Em observação às determinações e recomendações do TCE-ES, nota-se que houve a Juntada de Documento nº 004/2025 (protocolo 1151/2025), em que se anexa Estimativa de Impacto Orçamentário-Financeiro e Declaração de Adequação Orçamentária.
A formulação legislativa deve observar rigorosamente os preceitos da Lei Complementar Federal nº 95, de 26 de fevereiro de 1998, que dispõe sobre a elaboração, redação, alteração e consolidação das leis. Nota-se que ao longo do projeto de lei os dispositivos fazem menção ao “Anexo I”, enquanto à proposta se arrola “Anexo Único”.
Quanto ao quórum necessário para aprovação da matéria, em vista ao que aduz o art. 200 do Regimento Interno, por inexistir previsão expressa em sentido contrário, será adotado no caso em comento a maioria simples como número mínimo de votos para apreciação e aprovação da matéria. Deve-se atentar a imprescindibilidade de análise pelas Comissões de Legislação, Justiça e Redação Final (art. 79 do RI) e Finanças e Orçamento (art. 80 do RI).
Diante do exposto, conclui-se pela constitucionalidade, legalidade e regularidade formal do Projeto de Lei Ordinária nº 064/2025, no que tange à sua iniciativa, à matéria legislada e ao procedimento legislativo aplicável, devendo ser realizada a análise técnica material dos estudos financeiros e orçamentários apresentadas pelo Poder Executivo.
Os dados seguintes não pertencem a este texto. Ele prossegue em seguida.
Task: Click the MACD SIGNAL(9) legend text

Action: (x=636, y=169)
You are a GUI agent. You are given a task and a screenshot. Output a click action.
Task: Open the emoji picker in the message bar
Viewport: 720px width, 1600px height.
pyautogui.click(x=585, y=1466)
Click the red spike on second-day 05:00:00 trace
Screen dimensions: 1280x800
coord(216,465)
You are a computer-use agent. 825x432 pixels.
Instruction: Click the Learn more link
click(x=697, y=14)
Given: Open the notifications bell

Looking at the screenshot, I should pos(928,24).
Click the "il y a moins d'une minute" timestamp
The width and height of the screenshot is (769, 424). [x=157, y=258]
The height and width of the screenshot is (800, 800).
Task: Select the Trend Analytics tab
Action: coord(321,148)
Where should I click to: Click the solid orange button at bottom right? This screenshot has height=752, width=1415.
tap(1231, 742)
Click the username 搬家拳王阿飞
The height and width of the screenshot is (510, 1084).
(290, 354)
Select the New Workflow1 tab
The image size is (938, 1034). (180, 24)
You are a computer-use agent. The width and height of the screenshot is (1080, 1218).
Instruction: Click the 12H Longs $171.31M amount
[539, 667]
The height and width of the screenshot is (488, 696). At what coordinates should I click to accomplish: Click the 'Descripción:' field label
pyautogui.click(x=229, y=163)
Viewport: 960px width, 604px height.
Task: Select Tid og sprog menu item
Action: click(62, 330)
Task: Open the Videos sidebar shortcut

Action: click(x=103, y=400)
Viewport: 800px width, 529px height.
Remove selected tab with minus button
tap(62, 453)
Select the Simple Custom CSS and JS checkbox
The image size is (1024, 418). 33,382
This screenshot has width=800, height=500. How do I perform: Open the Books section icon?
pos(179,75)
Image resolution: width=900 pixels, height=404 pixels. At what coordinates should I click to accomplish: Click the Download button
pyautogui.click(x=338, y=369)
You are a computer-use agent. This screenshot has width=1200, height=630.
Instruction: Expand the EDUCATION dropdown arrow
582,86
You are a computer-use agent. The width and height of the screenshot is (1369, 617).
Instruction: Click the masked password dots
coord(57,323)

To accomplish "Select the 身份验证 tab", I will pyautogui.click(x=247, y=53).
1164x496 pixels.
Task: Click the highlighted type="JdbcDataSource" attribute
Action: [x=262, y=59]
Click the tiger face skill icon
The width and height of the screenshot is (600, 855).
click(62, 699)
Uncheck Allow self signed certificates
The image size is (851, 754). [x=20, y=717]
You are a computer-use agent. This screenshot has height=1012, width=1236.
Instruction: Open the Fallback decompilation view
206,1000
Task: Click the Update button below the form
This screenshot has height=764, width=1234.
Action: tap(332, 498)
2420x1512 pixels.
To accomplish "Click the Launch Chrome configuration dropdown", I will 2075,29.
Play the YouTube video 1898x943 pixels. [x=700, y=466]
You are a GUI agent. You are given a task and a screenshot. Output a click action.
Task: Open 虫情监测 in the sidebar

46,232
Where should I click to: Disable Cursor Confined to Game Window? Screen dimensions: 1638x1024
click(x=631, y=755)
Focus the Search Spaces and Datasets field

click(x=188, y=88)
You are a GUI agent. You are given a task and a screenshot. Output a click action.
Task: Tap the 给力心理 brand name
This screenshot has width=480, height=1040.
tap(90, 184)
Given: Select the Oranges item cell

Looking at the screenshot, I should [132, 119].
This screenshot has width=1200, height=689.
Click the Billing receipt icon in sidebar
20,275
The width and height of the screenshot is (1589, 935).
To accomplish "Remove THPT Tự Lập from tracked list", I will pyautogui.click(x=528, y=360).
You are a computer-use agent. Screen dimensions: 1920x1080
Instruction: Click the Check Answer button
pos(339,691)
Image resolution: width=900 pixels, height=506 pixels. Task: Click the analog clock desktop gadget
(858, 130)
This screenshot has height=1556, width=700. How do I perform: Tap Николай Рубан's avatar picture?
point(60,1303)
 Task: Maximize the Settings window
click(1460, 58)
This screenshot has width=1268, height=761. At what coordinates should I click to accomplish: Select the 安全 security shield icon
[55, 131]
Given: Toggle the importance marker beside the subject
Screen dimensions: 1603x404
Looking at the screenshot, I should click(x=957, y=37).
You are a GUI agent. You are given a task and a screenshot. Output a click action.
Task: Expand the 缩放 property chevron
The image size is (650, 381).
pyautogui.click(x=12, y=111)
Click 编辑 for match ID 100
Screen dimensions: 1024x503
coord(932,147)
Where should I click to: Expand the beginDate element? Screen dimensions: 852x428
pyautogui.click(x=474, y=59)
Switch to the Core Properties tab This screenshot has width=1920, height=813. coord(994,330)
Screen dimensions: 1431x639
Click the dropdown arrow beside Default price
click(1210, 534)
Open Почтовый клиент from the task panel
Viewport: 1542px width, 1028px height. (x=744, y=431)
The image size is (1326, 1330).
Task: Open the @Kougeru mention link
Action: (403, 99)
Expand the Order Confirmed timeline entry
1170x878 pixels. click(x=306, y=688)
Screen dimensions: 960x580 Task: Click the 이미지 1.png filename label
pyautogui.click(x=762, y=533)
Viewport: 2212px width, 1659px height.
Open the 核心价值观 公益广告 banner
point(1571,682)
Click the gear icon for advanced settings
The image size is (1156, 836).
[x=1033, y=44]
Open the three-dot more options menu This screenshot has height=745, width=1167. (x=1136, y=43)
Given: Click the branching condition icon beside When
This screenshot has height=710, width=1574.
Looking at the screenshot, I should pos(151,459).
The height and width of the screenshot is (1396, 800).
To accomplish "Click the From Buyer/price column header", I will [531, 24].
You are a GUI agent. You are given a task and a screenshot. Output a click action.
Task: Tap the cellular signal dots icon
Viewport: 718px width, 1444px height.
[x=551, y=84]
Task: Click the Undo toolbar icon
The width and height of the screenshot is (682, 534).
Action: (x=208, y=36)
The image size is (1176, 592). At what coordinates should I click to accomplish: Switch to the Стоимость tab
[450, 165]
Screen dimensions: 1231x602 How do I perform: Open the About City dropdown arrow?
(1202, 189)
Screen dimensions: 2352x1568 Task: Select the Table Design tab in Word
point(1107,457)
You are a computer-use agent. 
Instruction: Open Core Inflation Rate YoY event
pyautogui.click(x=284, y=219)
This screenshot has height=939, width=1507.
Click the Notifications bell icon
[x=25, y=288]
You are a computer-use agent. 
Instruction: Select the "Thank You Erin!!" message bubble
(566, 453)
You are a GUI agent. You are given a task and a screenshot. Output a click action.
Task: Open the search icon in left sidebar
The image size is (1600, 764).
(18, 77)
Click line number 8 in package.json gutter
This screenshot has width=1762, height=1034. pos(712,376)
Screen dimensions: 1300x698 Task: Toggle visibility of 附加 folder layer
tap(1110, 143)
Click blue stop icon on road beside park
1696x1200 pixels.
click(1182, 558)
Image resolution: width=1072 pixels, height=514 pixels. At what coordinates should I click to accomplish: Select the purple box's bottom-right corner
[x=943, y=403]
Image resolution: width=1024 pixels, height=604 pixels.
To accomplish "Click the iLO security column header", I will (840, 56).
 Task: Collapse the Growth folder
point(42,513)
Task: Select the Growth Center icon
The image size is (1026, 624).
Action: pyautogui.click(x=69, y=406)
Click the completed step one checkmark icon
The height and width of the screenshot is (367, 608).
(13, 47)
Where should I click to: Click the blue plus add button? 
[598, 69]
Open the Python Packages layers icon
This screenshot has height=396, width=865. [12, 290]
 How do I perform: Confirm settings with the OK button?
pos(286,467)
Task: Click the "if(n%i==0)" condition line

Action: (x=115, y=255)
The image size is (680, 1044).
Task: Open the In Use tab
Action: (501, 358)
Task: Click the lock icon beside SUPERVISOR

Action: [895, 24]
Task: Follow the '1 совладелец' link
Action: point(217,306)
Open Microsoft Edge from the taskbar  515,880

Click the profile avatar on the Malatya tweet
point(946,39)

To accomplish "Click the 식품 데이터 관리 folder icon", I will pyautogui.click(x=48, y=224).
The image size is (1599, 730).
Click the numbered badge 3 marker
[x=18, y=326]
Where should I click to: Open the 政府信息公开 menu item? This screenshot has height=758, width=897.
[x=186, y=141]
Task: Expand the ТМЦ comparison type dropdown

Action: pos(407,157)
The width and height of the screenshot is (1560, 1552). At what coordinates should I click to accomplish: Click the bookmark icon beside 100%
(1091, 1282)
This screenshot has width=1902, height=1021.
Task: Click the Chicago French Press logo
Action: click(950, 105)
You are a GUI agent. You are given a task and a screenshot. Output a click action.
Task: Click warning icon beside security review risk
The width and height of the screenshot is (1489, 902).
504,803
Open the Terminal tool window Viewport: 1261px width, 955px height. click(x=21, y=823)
Assim, preenchidos os requisitos legais, o projeto encontra-se apto à regular tramitação, devendo ser submetido à apreciação das Comissões Permanentes competentes, seguido de deliberação em turno único, nos termos do art. 151 do RI.
No que tange à verificação da existência de interesse público, a Procuradoria Jurídica não irá se pronunciar, pois caberá tão somente aos vereadores no uso da função legislativa, verificar a viabilidade ou não desta proposição, respeitando-se para tanto as formalidades legais e regimentais.